Alternative Uses for Partitioning
Using the dynamic partitioning capabilities employed in dPCR, improved NGS sequencing can be achieved by partitioning of complex PCR reactions prior to amplification to give more uniform amplification across many distinct amplicons for NGS analysis. Additionally, the improved specificity of complex PCR amplification reactions in droplets has been shown to greatly reduce the number of iterations required to select for high affinity aptamers in the SELEX method. Partitioning can also allow for more robust measurements of telomerase activity from cell lysates. dPCR’s dynamic partitioning capabilities can also be used to partition thousands of nuclei or whole cells into individual droplets to facilitate library preparation for a single cell assay for transposase-accessible chromatin using sequencing (scATAC-seq).
Droplet Digital PCR
Droplet Digital PCR (ddPCR) is a method of dPCR in which a 20 microliter sample reaction including assay primers and either Taqman probes or an intercalating dye, is divided into ~20,000 nanoliter-sized oil droplets through a water-oil emulsion technique, thermocycled to endpoint in a 96-well PCR plate, and fluorescence amplitude read for all droplets in each sample well in a droplet flow cytometer.

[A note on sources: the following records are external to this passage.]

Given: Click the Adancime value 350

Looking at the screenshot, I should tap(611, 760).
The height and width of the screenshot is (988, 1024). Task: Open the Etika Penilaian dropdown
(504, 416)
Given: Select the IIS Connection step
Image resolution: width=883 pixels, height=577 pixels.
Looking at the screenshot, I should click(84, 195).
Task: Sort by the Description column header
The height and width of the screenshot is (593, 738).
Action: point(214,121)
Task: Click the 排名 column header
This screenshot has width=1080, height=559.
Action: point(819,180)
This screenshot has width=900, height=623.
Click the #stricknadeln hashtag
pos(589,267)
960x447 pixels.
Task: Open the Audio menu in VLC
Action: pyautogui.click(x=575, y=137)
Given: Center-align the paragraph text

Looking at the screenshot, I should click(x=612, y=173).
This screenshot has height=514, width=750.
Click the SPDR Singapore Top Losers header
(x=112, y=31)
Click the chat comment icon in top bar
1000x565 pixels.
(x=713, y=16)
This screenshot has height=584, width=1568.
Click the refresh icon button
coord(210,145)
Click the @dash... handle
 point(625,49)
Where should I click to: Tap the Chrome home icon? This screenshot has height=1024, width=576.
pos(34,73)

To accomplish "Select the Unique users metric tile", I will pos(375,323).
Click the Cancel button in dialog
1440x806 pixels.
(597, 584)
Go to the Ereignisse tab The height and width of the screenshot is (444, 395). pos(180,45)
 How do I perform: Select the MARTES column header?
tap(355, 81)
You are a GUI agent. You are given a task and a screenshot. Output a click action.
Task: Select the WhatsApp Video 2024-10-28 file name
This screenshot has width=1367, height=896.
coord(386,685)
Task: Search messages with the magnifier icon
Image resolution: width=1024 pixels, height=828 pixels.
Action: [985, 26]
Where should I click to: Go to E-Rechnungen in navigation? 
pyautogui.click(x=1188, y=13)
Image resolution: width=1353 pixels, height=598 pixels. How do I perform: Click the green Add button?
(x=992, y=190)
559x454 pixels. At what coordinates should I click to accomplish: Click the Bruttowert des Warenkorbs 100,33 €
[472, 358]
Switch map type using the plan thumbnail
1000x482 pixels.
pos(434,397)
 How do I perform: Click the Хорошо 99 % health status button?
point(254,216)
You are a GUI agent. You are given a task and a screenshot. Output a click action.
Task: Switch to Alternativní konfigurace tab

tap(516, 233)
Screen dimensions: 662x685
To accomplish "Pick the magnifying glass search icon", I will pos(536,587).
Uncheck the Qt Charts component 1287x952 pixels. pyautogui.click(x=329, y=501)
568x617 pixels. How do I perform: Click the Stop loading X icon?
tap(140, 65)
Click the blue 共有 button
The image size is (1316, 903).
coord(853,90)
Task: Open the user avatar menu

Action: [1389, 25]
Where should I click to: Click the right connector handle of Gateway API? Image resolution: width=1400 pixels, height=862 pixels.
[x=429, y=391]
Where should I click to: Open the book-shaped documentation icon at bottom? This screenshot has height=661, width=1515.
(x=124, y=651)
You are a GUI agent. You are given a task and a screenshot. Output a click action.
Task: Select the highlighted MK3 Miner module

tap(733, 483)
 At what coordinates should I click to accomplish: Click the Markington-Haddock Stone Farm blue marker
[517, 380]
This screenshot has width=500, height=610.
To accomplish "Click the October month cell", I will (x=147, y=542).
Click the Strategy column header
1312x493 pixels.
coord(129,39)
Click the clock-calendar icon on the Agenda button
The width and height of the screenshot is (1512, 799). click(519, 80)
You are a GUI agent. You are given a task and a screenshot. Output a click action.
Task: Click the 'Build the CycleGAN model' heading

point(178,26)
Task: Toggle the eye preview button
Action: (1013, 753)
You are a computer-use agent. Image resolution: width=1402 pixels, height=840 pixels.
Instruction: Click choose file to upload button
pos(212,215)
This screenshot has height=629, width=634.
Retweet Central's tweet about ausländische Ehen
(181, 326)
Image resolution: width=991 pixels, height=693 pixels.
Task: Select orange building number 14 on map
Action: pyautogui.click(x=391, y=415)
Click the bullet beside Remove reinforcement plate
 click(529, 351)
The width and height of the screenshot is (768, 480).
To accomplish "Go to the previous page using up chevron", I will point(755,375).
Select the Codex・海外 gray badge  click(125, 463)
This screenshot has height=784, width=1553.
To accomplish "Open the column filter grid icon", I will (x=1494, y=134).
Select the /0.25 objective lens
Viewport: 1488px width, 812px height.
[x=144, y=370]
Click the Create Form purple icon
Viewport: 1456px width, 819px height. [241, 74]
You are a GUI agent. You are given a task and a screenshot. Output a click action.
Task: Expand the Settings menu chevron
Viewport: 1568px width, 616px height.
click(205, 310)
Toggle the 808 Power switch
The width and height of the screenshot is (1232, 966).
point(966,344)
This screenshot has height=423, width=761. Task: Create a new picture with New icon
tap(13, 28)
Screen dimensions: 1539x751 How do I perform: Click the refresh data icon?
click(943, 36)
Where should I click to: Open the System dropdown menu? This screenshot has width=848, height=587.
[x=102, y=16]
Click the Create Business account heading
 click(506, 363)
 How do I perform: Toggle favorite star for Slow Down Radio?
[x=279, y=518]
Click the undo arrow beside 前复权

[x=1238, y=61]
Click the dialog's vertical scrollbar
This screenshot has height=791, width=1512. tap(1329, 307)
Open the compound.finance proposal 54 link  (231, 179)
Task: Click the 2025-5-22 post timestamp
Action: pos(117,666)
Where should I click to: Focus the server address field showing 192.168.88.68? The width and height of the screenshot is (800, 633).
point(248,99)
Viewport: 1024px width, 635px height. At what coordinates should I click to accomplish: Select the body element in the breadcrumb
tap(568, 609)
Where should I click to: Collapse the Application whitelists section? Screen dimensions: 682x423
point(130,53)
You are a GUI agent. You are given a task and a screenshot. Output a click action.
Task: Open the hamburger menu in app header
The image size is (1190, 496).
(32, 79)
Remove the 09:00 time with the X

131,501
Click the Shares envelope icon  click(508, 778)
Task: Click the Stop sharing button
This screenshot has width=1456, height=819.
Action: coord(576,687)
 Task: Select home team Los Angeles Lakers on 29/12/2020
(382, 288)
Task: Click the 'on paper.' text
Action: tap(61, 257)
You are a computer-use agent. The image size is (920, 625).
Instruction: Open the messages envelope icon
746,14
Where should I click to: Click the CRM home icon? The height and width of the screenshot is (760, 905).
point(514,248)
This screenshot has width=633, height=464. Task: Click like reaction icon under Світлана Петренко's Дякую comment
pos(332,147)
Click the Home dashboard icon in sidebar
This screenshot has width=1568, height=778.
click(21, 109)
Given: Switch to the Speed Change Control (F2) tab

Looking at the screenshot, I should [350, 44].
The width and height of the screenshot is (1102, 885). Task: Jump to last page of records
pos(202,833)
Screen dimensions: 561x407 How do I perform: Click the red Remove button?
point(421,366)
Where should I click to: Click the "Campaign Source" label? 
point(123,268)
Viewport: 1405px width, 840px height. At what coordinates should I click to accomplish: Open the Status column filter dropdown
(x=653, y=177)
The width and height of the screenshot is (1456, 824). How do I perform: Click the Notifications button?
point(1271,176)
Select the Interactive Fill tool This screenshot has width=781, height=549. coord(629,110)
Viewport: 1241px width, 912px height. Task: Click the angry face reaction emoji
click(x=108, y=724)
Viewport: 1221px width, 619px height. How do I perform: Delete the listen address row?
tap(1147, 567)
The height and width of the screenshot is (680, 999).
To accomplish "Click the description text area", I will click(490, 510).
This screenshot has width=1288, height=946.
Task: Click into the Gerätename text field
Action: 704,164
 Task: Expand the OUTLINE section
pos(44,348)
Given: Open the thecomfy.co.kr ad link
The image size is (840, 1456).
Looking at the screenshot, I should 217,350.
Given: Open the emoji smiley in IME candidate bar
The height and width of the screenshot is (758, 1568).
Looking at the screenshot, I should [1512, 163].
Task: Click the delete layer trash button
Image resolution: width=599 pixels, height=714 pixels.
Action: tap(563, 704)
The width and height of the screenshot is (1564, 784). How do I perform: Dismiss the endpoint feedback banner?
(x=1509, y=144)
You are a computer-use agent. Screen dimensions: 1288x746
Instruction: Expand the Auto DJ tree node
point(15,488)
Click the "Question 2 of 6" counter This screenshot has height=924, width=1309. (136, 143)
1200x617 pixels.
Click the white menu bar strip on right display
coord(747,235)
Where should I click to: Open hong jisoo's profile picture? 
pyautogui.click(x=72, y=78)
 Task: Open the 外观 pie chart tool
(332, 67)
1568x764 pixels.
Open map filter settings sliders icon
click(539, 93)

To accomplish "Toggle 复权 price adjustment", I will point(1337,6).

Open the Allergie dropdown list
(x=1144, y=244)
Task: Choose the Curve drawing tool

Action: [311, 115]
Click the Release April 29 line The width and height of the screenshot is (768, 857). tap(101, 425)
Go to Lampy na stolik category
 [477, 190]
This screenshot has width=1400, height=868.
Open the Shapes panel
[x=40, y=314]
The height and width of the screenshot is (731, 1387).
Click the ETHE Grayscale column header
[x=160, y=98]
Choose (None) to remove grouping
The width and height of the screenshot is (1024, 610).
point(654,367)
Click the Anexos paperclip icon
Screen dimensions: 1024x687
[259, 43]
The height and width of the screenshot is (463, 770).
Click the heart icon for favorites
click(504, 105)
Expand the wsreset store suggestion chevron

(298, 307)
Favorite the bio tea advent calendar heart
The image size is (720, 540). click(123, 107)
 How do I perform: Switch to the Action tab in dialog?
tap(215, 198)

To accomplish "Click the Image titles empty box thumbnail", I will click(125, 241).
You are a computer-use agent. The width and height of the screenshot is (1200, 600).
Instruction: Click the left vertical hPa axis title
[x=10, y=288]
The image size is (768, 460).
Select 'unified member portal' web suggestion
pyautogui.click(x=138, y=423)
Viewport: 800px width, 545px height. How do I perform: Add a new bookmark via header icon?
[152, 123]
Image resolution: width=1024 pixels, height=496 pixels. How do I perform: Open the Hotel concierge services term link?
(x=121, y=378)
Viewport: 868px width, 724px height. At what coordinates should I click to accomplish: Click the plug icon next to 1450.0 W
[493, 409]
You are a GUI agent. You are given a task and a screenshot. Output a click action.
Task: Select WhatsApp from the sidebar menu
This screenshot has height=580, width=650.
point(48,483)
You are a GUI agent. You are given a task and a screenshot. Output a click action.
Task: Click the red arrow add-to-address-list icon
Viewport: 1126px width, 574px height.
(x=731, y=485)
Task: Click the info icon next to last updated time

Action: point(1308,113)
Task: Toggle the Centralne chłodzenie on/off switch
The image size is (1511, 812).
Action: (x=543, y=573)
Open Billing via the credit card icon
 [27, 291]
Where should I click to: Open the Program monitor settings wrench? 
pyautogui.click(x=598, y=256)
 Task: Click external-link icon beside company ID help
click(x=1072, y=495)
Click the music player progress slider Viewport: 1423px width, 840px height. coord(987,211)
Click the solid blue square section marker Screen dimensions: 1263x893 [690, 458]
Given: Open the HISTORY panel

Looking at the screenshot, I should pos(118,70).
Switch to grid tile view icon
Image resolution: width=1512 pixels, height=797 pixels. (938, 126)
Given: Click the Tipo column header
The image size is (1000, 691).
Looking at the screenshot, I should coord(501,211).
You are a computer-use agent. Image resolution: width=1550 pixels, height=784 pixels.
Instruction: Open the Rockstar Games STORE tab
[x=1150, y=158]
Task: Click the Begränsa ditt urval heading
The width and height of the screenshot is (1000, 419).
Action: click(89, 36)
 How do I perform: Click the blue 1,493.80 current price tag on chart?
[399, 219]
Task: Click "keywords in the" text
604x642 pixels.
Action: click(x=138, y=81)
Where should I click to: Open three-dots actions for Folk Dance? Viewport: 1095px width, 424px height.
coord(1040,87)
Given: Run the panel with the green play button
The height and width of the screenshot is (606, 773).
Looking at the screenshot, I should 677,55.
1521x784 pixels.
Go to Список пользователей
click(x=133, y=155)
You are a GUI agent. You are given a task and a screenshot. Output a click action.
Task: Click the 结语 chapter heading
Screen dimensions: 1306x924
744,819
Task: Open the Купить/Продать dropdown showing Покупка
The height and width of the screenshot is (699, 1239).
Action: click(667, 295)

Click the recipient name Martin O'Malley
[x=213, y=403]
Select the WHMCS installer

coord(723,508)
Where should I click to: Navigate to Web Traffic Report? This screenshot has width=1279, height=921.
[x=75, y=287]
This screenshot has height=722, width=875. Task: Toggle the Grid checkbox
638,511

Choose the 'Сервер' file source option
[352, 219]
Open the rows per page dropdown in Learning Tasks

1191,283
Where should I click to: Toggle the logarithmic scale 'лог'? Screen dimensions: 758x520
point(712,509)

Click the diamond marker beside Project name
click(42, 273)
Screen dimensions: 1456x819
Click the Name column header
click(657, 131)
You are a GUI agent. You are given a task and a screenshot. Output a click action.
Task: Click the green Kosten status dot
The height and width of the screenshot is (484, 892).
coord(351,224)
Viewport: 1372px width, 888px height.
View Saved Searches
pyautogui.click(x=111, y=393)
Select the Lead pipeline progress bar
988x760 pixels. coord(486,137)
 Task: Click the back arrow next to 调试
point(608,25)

dPCR rose out of an approach first published in 1988 by Cetus Corporation when researchers showed single β-globin molecules could be detected and amplified by PCR. This was achieved by dividing the sample so some reactions contained the molecule and others did not. In 1990, Peter Simmonds and AJ Brown used this concept to quantify a molecule for the first time. Alex Morley and Pamela Sykes formally established the method as a quantitative technique in 1992.
In 1999, Bert Vogelstein and Kenneth Kinzler coined the term “digital PCR” and showed that the technique could be used to find rare cancer mutations. However, dPCR was difficult to perform; it was labor intensive, required a lot of training to do properly, and was difficult to do in large quantities. In 2003, Kinzler and Vogelstein continued to refine dPCR and created an improved method that they called BEAMing technology, an acronym for “beads, emulsion, amplification and magnetics.” The new protocol used emulsion to compartmentalize amplification reactions in a single tube. This change made it possible for scientists to scale the method to thousands of reactions in a single run.
Companies developing commercial dPCR systems have integrated technologies like automated partitioning of samples, digital counting of nucleic acid targets, and increasing droplet count that can help the process be more efficient. In recent years, scientists have developed and commercialized dPCR-based diagnostics for several conditions, including non-small cell lung cancer and Down’s Syndrome. The first dPCR system for clinical use was CE-marked in 2017 and cleared by the US Food and Drug Administration in 2019, for diagnosing chronic myeloid leukemia.